*Problem requirements:*
Find the lines of data that contain the string "scrollbar", then list them.

*Records provided:*
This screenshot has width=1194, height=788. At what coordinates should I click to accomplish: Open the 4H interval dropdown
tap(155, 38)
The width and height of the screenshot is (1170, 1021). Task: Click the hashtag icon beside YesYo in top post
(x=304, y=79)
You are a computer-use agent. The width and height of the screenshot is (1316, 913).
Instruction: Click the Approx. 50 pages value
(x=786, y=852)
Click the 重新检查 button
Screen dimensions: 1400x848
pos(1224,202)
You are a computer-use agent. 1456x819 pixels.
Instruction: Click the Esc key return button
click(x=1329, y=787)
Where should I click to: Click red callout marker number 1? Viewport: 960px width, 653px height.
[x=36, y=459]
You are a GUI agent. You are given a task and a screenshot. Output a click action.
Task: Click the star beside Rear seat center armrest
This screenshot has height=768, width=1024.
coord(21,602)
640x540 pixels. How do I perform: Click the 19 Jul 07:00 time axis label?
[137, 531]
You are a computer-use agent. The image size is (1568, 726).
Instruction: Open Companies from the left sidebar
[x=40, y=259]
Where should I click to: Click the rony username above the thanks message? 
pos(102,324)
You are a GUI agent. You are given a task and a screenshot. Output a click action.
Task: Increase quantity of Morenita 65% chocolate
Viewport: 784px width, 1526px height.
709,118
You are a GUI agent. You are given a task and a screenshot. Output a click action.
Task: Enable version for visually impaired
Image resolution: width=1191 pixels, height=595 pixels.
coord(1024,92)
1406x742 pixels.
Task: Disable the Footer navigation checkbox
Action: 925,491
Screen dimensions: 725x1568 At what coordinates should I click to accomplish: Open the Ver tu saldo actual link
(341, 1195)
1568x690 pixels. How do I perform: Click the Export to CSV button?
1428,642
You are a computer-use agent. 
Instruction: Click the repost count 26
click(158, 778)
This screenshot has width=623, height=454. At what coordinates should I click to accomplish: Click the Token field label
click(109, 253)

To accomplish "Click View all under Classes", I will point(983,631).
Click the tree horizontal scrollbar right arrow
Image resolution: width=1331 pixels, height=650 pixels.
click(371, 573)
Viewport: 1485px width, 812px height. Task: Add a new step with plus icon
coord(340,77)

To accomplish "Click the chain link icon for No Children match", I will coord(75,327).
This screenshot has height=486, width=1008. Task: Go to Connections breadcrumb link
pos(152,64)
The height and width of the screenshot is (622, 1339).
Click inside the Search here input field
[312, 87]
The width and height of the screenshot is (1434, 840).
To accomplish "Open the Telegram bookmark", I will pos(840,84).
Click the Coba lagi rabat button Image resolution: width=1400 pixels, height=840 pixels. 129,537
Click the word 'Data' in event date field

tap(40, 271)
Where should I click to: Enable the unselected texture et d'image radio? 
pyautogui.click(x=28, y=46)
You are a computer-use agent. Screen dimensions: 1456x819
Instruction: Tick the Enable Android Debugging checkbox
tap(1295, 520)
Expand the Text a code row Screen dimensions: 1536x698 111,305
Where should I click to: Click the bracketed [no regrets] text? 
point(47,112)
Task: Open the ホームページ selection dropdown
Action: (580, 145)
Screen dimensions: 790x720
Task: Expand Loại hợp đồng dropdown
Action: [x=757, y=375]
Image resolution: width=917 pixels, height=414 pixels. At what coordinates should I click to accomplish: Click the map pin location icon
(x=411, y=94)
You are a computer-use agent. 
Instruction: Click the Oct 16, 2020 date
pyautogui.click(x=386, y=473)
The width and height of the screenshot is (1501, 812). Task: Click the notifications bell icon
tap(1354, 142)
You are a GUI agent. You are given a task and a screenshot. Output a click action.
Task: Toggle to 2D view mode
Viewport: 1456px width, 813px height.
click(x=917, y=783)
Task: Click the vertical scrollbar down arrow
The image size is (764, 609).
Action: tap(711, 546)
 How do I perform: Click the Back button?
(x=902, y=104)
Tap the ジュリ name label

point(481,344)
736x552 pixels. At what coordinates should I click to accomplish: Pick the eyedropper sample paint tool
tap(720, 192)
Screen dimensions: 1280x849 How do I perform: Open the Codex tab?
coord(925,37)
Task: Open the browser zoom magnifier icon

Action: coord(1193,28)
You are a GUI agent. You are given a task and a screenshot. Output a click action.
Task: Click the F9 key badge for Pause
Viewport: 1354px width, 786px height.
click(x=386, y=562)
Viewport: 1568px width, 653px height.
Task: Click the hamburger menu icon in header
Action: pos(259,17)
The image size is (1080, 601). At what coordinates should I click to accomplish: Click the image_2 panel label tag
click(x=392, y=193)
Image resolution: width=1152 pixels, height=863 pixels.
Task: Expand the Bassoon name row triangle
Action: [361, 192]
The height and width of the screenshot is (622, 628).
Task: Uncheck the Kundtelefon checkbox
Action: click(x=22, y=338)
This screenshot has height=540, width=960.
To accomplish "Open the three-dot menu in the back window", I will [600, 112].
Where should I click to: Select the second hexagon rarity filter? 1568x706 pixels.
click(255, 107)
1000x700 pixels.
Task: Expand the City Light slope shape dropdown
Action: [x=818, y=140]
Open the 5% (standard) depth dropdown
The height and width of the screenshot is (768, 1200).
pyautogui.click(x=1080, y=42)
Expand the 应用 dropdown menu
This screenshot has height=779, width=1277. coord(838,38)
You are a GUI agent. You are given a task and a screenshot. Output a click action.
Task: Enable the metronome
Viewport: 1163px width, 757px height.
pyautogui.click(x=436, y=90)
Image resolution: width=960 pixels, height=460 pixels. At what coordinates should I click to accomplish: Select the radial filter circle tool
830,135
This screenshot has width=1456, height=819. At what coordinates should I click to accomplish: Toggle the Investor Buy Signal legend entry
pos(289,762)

*Answer box:*
Click the tree horizontal scrollbar right arrow
Task: Click the vertical scrollbar down arrow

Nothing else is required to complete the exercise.